• Exercise inputs
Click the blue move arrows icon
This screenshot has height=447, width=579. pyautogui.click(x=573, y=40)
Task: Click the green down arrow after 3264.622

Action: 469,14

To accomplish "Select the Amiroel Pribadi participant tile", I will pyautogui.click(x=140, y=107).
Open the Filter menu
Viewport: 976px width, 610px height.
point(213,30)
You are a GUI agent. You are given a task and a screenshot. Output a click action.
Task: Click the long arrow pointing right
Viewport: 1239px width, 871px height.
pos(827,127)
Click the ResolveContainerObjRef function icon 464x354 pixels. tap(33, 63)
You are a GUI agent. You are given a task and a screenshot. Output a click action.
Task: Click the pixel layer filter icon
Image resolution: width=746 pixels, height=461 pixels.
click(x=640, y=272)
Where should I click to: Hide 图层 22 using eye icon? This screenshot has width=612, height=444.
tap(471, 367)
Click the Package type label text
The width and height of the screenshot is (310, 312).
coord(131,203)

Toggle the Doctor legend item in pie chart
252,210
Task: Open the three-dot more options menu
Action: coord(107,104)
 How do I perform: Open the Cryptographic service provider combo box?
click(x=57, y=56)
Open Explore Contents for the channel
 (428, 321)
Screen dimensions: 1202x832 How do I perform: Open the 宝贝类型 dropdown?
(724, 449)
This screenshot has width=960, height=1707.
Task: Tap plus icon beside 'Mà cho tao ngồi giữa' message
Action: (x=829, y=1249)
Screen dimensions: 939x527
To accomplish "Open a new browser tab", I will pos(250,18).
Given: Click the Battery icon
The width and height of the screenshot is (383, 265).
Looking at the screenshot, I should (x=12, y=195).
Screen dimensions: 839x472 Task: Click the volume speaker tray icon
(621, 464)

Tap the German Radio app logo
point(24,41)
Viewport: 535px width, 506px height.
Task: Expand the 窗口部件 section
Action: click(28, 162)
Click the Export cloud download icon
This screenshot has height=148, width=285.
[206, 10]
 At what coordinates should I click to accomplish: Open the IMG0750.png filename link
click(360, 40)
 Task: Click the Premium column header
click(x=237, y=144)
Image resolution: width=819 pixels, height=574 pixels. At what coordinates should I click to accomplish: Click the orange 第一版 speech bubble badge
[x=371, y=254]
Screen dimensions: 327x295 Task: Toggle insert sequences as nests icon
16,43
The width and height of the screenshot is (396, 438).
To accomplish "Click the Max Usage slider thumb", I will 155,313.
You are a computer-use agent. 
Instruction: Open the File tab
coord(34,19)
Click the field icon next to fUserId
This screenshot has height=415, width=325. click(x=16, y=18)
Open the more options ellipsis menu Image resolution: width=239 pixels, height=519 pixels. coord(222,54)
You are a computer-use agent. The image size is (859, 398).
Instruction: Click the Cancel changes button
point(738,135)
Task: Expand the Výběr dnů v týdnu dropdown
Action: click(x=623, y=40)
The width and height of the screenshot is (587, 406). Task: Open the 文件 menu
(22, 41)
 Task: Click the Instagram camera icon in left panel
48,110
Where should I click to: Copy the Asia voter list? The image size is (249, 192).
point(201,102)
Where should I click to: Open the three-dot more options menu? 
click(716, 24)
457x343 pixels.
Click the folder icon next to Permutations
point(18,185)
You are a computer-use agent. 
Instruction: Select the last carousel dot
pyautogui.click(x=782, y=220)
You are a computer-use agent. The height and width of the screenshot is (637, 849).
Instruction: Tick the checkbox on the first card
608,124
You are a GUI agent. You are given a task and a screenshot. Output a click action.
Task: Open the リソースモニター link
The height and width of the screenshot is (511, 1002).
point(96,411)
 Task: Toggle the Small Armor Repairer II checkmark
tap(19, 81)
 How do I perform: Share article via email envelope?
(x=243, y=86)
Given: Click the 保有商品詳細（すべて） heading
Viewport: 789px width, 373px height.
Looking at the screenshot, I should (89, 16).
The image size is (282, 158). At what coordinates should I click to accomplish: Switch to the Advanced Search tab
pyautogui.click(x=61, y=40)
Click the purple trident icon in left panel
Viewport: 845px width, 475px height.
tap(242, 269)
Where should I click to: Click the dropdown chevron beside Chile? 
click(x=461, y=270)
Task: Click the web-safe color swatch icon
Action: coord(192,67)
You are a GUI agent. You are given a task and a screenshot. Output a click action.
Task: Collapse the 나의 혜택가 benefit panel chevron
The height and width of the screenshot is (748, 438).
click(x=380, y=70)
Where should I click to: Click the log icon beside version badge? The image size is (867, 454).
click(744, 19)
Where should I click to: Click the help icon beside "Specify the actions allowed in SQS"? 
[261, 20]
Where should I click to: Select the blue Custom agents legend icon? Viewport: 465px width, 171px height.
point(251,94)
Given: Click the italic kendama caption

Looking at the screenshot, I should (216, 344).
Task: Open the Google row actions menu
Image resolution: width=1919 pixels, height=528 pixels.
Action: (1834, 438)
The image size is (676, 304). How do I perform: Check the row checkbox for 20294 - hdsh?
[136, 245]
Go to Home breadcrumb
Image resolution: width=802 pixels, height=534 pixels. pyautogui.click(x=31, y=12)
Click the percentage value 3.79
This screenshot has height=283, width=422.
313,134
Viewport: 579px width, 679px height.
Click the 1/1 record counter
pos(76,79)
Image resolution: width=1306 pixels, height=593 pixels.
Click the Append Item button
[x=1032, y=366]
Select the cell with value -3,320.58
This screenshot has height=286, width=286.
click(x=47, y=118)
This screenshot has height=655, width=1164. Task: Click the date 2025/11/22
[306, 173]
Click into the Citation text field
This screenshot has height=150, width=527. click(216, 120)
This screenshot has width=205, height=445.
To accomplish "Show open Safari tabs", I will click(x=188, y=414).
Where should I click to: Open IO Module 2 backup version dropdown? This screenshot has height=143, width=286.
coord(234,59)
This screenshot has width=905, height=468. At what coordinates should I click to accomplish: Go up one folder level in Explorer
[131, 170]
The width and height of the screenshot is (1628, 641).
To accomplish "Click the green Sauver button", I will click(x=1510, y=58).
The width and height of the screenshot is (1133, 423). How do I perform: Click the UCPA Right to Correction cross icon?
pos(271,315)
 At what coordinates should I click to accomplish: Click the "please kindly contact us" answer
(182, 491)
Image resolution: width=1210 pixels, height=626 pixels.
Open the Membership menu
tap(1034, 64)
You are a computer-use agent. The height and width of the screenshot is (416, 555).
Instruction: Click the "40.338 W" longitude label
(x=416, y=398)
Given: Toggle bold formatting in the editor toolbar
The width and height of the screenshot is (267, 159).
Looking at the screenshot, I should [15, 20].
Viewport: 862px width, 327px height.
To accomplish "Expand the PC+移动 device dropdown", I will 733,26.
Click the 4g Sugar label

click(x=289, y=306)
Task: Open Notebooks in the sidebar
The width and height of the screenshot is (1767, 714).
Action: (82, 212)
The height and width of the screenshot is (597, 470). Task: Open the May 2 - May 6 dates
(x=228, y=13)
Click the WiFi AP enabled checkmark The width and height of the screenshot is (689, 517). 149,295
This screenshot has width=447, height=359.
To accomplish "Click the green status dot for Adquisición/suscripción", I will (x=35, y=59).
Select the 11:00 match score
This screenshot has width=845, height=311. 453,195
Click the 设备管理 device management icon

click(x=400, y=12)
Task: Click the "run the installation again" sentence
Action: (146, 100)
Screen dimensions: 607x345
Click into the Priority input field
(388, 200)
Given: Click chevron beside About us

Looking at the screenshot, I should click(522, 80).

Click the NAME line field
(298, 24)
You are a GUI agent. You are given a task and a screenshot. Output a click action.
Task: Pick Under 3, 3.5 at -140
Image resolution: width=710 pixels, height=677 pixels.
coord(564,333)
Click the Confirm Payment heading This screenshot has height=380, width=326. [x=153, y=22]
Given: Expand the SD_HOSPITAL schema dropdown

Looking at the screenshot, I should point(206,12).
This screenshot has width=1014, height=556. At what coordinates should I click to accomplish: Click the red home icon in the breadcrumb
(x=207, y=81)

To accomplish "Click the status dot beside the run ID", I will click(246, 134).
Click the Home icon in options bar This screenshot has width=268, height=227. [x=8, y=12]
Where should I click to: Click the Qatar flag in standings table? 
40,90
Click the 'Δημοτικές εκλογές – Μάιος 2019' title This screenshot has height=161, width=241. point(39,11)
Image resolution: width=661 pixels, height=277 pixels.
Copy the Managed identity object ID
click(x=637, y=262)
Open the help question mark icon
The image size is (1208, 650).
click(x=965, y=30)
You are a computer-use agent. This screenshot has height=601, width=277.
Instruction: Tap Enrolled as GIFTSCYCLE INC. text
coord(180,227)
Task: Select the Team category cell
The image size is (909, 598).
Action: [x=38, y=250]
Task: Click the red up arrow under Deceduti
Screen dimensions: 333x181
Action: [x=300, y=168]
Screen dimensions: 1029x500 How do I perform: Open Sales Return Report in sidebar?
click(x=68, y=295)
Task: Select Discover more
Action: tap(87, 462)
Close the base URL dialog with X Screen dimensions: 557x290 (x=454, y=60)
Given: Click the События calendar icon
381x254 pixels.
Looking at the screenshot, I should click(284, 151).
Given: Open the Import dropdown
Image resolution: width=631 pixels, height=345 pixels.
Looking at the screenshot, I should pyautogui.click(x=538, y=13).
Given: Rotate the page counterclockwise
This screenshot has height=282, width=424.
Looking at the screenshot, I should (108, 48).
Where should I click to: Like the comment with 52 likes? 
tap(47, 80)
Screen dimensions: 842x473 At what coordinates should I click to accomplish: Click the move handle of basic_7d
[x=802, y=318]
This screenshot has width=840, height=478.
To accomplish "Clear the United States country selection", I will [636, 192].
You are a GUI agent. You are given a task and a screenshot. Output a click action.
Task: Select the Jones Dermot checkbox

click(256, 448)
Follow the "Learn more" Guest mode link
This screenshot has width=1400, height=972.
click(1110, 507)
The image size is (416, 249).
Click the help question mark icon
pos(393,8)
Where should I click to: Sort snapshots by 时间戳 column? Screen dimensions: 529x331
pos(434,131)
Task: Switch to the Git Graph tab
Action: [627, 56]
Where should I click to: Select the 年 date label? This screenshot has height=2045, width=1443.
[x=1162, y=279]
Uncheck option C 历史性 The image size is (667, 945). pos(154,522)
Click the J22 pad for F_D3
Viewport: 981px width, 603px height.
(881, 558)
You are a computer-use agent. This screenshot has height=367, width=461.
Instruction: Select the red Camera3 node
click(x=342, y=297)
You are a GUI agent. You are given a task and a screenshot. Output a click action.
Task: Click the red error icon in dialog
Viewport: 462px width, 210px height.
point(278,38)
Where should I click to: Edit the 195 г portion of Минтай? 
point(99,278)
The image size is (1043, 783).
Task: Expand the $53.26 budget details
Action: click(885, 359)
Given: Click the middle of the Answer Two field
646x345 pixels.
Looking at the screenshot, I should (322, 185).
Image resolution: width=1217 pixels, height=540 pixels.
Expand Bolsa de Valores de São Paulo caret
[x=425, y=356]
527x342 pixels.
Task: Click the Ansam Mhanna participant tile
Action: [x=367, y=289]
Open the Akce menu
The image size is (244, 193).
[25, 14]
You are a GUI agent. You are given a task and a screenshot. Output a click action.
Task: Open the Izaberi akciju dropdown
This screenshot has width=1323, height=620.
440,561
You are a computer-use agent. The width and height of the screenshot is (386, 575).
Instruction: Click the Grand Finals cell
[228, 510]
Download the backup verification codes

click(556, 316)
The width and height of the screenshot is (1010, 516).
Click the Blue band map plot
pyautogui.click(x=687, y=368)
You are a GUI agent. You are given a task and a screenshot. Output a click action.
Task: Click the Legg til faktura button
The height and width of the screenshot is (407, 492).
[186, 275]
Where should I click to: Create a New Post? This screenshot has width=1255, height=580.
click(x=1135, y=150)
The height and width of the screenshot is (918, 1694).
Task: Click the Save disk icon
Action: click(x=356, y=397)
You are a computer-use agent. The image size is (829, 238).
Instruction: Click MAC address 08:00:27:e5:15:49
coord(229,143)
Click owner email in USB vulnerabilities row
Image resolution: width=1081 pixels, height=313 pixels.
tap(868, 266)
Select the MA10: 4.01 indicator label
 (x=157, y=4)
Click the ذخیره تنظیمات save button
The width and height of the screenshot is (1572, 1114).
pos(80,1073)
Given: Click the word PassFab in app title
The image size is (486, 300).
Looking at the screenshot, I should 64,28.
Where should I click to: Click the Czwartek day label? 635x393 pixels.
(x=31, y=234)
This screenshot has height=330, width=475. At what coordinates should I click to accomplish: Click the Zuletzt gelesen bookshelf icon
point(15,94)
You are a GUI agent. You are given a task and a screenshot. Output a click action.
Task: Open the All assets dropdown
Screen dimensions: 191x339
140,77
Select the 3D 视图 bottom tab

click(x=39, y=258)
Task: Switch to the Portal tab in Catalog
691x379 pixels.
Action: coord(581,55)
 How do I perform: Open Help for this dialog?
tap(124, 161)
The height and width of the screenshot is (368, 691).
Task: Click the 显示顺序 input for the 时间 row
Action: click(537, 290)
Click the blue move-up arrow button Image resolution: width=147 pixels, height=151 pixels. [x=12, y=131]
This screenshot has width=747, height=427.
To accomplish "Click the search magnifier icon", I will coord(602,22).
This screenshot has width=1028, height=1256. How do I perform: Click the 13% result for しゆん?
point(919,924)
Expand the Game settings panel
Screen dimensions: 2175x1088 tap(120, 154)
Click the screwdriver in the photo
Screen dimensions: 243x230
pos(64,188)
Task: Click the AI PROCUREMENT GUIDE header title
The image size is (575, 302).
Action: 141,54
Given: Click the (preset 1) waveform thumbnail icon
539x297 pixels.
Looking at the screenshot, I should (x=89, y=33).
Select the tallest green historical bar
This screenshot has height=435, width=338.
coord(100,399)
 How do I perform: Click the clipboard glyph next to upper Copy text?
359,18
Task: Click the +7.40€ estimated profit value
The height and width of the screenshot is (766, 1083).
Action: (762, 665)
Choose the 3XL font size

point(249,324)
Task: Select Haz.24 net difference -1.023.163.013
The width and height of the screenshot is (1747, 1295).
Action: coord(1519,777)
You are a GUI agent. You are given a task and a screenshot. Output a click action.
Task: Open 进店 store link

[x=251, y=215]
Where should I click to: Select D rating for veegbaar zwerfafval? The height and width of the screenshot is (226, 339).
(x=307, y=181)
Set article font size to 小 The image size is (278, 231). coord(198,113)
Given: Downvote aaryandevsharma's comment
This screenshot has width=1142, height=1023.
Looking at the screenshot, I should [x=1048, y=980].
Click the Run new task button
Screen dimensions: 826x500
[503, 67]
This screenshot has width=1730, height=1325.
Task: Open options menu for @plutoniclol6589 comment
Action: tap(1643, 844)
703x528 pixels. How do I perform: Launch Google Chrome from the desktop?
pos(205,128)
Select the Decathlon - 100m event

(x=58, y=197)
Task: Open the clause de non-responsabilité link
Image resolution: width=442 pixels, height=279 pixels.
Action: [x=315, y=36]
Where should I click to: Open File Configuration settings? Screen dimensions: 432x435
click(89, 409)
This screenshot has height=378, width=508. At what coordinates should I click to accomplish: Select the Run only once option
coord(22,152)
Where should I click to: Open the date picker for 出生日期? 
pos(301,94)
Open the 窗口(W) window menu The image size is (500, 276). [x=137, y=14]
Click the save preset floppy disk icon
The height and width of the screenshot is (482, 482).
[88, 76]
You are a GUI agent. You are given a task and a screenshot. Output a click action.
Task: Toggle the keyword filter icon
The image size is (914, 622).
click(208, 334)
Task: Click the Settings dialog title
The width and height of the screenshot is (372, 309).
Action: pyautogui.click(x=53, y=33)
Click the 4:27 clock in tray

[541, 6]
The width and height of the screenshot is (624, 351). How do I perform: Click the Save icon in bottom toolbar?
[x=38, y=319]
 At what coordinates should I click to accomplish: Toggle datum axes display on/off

• Your task
Quote the listing above, but only from the line that shows "Where should I click to: Select the 年" through the line that shows "Open the Akce menu".

• Problem solution
Where should I click to: Select the 年 date label? This screenshot has height=2045, width=1443.
[x=1162, y=279]
Uncheck option C 历史性 The image size is (667, 945). pos(154,522)
Click the J22 pad for F_D3
Viewport: 981px width, 603px height.
(881, 558)
You are a computer-use agent. This screenshot has height=367, width=461.
Instruction: Select the red Camera3 node
click(x=342, y=297)
You are a GUI agent. You are given a task and a screenshot. Output a click action.
Task: Click the red error icon in dialog
Viewport: 462px width, 210px height.
point(278,38)
Where should I click to: Edit the 195 г portion of Минтай? 
point(99,278)
The image size is (1043, 783).
Task: Expand the $53.26 budget details
Action: click(885, 359)
Given: Click the middle of the Answer Two field
646x345 pixels.
Looking at the screenshot, I should (322, 185).
Image resolution: width=1217 pixels, height=540 pixels.
Expand Bolsa de Valores de São Paulo caret
[x=425, y=356]
527x342 pixels.
Task: Click the Ansam Mhanna participant tile
Action: [x=367, y=289]
Open the Akce menu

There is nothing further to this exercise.